## MATERIAL SHOWN
______________________________

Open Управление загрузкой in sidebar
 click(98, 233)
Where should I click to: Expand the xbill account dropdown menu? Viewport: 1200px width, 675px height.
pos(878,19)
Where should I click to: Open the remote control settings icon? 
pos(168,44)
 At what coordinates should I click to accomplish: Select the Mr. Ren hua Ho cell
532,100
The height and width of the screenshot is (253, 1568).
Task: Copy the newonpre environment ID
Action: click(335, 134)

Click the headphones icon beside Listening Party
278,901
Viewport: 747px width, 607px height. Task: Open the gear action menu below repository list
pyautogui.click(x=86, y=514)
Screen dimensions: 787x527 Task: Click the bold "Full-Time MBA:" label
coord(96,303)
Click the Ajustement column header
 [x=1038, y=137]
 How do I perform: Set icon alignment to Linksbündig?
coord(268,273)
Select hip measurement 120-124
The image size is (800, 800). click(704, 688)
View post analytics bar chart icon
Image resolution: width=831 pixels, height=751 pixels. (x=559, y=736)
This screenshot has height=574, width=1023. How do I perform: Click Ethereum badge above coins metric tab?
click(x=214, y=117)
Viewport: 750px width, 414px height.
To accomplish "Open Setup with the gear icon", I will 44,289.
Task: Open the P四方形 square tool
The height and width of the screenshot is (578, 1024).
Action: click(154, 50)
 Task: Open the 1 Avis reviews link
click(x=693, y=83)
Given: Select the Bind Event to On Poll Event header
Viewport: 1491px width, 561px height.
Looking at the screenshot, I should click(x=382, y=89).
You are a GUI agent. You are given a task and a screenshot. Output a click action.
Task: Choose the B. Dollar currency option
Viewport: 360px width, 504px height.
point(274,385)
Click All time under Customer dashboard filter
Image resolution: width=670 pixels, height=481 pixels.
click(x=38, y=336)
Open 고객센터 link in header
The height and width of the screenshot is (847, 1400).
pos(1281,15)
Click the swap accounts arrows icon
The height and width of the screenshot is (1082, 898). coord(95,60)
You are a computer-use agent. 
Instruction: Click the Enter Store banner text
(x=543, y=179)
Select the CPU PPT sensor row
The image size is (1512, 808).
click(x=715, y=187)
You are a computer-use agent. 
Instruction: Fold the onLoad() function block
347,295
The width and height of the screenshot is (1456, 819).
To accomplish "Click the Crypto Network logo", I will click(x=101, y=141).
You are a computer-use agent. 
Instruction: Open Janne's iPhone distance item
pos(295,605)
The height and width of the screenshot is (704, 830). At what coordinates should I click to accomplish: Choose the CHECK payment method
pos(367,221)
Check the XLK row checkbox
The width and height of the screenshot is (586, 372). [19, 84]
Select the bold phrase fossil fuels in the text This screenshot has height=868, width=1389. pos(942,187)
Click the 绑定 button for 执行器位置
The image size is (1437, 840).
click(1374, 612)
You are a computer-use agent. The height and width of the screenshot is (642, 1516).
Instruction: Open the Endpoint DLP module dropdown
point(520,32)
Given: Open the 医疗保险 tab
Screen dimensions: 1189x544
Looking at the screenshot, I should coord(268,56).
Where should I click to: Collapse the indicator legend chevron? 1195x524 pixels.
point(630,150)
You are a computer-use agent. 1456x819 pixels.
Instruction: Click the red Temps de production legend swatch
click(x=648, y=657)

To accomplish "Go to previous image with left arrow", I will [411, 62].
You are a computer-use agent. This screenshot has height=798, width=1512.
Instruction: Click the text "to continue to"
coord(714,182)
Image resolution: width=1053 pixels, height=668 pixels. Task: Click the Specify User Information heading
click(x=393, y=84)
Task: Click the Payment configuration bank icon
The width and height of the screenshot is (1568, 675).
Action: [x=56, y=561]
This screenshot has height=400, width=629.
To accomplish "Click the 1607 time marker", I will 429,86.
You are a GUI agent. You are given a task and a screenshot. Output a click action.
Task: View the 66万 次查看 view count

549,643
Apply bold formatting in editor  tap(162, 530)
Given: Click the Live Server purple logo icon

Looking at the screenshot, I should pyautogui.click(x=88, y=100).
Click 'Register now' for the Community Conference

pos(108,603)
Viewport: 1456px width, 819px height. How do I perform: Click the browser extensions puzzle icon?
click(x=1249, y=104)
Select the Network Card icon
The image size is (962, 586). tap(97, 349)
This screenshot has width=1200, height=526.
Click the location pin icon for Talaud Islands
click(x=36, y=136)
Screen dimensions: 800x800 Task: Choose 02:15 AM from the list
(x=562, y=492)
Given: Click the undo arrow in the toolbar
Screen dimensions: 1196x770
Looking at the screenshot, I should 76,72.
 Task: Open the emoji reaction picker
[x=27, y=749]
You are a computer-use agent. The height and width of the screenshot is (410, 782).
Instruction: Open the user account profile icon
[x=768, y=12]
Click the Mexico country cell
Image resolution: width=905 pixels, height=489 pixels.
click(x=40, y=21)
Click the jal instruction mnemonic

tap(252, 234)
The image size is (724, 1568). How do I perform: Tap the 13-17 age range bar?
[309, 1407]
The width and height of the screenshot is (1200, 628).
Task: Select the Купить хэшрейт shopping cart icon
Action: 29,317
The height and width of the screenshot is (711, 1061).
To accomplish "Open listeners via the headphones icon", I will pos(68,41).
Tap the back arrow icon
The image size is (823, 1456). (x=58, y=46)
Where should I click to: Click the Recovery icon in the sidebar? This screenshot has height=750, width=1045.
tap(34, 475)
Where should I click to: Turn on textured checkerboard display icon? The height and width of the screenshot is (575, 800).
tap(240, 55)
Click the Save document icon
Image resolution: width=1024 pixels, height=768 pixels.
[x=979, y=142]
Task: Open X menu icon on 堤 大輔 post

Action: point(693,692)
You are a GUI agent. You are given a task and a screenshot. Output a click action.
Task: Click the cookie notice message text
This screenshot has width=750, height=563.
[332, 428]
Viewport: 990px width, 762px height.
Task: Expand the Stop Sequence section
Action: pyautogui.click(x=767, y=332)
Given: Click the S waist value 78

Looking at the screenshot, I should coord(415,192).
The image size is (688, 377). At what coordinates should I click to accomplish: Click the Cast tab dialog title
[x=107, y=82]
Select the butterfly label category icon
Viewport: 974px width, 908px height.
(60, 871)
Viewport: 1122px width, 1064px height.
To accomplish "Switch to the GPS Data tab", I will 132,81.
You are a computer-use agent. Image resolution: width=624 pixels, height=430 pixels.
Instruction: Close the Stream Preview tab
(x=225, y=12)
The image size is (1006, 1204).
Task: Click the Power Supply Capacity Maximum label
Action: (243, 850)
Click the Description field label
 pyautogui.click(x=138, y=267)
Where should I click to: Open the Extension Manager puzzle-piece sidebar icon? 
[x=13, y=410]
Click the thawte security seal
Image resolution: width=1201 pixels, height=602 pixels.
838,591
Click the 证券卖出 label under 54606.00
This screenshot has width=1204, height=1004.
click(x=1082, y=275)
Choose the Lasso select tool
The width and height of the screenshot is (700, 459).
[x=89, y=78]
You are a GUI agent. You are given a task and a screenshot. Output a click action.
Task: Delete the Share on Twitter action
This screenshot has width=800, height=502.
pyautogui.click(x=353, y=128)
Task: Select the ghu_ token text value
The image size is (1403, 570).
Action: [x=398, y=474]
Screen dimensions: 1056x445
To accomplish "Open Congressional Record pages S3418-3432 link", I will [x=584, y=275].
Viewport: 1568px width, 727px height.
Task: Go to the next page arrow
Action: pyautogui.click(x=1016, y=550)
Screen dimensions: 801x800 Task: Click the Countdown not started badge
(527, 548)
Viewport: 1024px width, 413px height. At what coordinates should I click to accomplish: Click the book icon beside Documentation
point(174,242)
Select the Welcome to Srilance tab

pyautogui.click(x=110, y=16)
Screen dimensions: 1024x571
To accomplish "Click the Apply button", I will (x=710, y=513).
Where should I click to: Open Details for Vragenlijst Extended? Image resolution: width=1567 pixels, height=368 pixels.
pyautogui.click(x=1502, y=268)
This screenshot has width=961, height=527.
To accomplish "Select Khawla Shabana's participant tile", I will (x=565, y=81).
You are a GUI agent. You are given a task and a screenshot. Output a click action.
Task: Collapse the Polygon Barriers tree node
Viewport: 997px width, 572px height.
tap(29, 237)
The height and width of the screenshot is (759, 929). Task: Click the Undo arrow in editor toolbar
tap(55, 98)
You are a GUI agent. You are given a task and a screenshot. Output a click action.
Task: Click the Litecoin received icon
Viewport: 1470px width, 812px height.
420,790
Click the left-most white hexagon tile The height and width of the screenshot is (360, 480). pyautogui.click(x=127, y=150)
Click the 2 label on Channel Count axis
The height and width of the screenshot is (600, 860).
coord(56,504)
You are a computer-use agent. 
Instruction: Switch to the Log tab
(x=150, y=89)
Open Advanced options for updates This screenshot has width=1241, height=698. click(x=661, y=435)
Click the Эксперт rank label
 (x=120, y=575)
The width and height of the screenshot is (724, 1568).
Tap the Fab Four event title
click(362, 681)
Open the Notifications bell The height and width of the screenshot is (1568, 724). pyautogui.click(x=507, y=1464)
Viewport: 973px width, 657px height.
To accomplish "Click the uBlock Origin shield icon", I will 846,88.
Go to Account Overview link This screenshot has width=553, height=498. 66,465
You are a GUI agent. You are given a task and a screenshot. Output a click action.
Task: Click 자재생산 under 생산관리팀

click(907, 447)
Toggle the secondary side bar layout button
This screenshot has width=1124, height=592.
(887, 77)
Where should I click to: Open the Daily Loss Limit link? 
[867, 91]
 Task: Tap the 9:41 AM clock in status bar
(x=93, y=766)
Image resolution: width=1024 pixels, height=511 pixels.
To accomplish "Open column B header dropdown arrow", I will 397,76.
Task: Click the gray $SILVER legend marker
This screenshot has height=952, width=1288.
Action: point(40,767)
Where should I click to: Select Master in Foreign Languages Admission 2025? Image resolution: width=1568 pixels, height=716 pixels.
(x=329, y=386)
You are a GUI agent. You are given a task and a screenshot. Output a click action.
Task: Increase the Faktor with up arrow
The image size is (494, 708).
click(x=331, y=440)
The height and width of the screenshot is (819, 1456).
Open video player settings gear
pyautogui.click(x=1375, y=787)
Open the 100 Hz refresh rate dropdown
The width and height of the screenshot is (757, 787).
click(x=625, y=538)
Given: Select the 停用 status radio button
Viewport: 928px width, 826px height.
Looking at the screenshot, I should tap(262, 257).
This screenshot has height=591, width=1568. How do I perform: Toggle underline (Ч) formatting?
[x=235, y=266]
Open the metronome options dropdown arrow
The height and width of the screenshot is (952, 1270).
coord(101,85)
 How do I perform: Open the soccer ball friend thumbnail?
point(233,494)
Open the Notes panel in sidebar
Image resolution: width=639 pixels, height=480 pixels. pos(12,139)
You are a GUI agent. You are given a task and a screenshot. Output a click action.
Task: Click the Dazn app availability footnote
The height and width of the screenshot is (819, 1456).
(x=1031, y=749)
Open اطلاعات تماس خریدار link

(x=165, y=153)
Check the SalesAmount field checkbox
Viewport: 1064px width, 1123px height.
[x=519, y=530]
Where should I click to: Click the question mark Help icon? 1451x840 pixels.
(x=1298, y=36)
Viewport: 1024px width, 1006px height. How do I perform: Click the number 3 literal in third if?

______________________________

## TASK OBJECTIVE
Where does the string "marker" appear in the records? Copy every line that holds it.

## WRITTEN RESPONSE
To accomplish "Click the 1607 time marker", I will 429,86.
Task: Click the gray $SILVER legend marker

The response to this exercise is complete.